SE DALLO SPAZIO ARRIVERÀ…
L’anno è il 2025, e un’umanità illuminata e unita sotto l’egida della Federazione Terrestre si trova a fronteggiare un nuovo problema: dallo spazio profondo, senza ragione apparente, alieni sconosciuti decidono di iniziare una guerra senza quartiere contro la popolazione terrestre. A fare da pretesto narrativo, per quanto flebile, è il rapimento di Ken, ammiraglio della Federazione e padre di Lucia, protagonista e cadetta pilota che non esita un istante a rubare la navetta prototipo CSH-01-XA “Gley Lancer” e lanciarsi in una disperata missione di salvataggio. Una volta terminato il prologo narrativo, presentato tramite una breve ma gradevole serie di tavole disegnate in stile anime con design che strizzano l’occhio a produzioni come Gundam e Gunbuster, Gleylancer mostra immediatamente le proprie carte mettendo il giocatore di fronte alla scelta del comportamento del principale gimmick del gioco, i “gunner”.
Selezionare una modalità di movimento per le due torrette bonus era senza dubbio la decisione più importante dell’intero gioco del 1992. Scegliere di orientare le navette opzionali nella stessa direzione di quella principale garantiva maggior potenza di fuoco, ma obbligava il giocatore a manovrare costantemente per guardarsi le spalle, scegliere la modalità “reverse” divideva la potenza di fuoco, mentre le scelte più ortodosse come “search” e “roll”, rispettivamente una modalità di mira automatica e di rotazione orbitale attorno al giocatore, spesso si rivelavano più confusionarie che utili, soprattutto con sette differenti armamenti possibili che cambiano radicalmente le modalità d’attacco dei gunner.
Bastano pochi minuti di gioco vero e proprio e di sperimentazione, però, prima di rendercisi conto che in questa versione “riveduta” di Gleylancer questa scelta è diventata assolutamente superflua, in quanto il controllo della direzione di fuoco delle navette opzionali viene automaticamente affidato alla levetta analogica destra, trasformando di fatto il gioco in un cosiddetto “twin stick shooter” – decisamente più divertente, immediato e meno frustrante della sua controparte originale.
A rendere ancora più accessibile quella che ai suoi tempi era una vera e propria ordalia di nemici incessanti su schermi è l’aggiunta di un sistema di save-state e una funzione di riavvolgimento del tempo, affidata alla semplice pressione di un tasto, in grado di tirare fuori anche il più inetto dei giocatori dalle situazioni più spinose – permettendo di fatto di ripetere all’infinito qualsiasi sezione e annullare qualsiasi errore, al costo di banalizzare la difficoltà e l’esperienza di gioco.

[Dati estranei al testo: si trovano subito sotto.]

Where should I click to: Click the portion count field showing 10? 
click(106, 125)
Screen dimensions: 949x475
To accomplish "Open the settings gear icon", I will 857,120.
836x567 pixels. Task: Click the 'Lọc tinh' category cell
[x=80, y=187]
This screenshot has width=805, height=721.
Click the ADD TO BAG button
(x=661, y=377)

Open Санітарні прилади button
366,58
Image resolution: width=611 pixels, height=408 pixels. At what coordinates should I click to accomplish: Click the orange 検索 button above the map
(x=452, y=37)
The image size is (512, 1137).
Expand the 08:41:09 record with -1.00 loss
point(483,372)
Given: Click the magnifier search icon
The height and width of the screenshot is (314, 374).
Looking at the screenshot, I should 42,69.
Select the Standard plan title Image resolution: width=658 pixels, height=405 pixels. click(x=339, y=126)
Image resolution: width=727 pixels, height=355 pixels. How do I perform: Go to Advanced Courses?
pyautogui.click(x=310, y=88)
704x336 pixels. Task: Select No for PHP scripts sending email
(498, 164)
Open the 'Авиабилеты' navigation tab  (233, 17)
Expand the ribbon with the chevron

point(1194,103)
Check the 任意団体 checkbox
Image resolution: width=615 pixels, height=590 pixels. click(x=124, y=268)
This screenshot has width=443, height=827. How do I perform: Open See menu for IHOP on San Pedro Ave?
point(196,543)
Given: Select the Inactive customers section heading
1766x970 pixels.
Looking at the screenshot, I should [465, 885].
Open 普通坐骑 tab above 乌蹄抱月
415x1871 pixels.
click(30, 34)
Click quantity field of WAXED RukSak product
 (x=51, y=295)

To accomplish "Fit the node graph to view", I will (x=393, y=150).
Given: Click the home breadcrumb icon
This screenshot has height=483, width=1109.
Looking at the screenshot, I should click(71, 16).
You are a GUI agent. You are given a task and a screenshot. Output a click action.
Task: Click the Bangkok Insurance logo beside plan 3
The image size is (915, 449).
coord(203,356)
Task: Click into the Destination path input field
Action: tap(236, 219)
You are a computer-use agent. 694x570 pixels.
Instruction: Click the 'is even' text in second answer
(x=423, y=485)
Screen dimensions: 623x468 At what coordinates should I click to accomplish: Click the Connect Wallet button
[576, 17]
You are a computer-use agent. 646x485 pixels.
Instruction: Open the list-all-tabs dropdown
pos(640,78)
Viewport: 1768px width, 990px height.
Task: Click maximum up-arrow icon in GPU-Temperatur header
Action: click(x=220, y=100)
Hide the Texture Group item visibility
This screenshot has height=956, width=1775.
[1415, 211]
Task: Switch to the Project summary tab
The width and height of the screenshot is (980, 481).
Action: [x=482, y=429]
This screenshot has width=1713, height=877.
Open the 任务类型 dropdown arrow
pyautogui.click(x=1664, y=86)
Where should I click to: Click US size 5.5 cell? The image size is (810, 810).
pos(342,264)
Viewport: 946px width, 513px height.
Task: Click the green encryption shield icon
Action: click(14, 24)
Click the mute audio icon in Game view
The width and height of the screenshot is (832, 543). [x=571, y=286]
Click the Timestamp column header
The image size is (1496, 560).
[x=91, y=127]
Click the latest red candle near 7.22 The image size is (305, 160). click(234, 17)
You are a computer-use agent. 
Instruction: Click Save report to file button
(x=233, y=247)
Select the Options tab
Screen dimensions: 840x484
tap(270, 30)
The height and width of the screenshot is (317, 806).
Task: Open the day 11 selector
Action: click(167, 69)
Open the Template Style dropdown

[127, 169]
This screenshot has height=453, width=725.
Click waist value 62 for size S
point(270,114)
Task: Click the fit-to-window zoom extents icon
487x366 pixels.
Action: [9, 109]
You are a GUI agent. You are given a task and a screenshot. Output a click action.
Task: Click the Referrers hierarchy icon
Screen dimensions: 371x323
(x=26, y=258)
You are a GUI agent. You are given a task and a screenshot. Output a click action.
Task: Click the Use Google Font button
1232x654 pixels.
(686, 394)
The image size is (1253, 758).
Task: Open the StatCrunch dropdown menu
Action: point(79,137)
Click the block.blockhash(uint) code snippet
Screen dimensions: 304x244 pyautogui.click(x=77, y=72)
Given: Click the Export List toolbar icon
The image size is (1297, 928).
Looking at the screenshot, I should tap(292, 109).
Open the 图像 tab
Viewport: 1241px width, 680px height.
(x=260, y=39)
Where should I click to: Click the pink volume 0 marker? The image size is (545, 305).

Distribuito su undici livelli in grandissima parte lineari e basati unicamente sull’incessante riproposizione di nemici sempre pronti a far fuoco – fanno eccezione uno stage labirintico basato in gran parte sull’utilizzo del gunner bound-shot e un altro basato sulla distruzione di blocchi di ghiaccio e materiale organico – Gleylancer si distingue più per le scelte estetiche che per il design dei livelli, puntando tutte le sue fiches su fondali evocativi e design dei boss che spaziano dal grottesco al cool senza mai tradursi in scelte di gameplay particolarmente riuscite o azzardate.
A conferire una notevole marcia in più al gioco è la provvidenziale aggiunta di un menu che a una prima occhiata potrebbe passare facilmente inosservato, quello delle opzioni video: alle canoniche possibilità di scelta tra la modalità grafica originale, estesa o in full screen questa riedizione del gioco aggiunge una modalità “shader” che permette di ricreare su schermi moderni l’effetto delle scanline dei vecchi schermi a tubo catodico, permettendo al giocatore di scegliere la densità dei pixel, la gamma e perfino l’oscurazione degli angoli dello schermo. A conti fatti, una volta impostate a puntino tutte le opzioni messe a disposizione dallo shader, quello che in modalità “liscia” è uno sparatutto invecchiato male diventa invece un gioiellino in grado di riportare alla mente le ore passate di fronte a un tubo catodico con i mano un controller del Sega Mega Drive, e restituendo al comparto grafico tutta quella magia che i freddi e squadrati pixel “perfetti” degli schermi moderni hanno rubato ai giochi retro.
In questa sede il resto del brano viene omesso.